Write out the items starting at the line containing "O firmie (272, 24)" and ending at the line containing "[button] (340, 589)", with "Strefa klienta" changed to "Panel klienta" and nothing else altered.

Dataset entries:
[start]

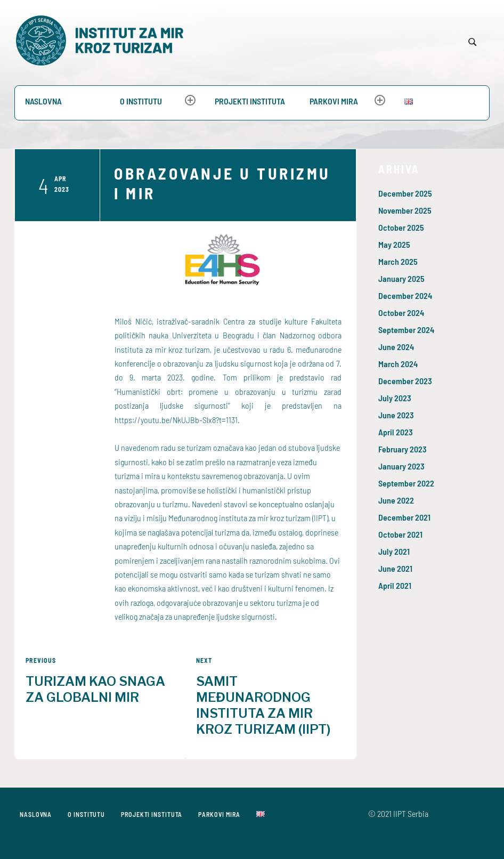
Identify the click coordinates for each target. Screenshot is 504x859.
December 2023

[end]
[start]

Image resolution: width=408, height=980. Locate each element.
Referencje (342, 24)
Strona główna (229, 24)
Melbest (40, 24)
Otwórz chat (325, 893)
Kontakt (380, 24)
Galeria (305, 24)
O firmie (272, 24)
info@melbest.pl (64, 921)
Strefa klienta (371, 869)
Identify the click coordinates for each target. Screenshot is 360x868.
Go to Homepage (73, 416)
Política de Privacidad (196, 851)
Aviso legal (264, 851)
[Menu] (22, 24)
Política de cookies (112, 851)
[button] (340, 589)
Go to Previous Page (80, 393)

[end]
[start]

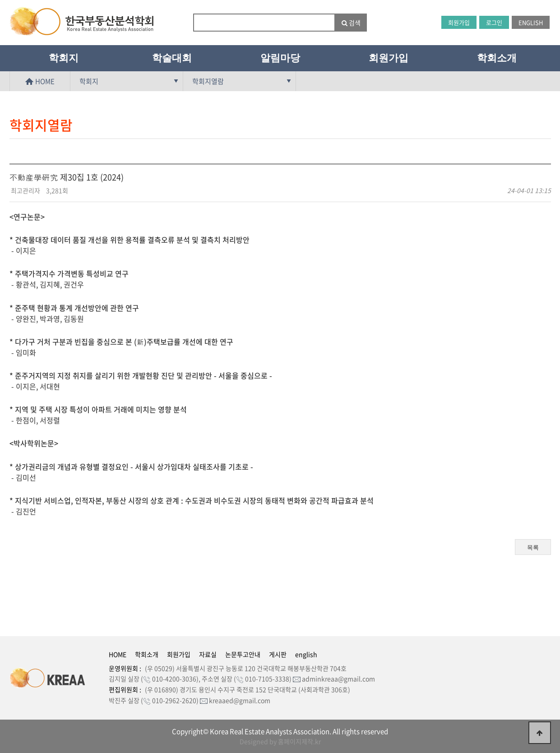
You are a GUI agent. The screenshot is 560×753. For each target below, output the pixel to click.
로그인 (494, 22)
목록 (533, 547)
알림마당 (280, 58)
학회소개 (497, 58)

[end]

Solution below:
O firmie (272, 24)
info@melbest.pl (64, 921)
Panel klienta (371, 869)
Identify the click coordinates for each target. Screenshot is 360x868.
Go to Homepage (73, 416)
Política de Privacidad (196, 851)
Aviso legal (264, 851)
[Menu] (22, 24)
Política de cookies (112, 851)
[button] (340, 589)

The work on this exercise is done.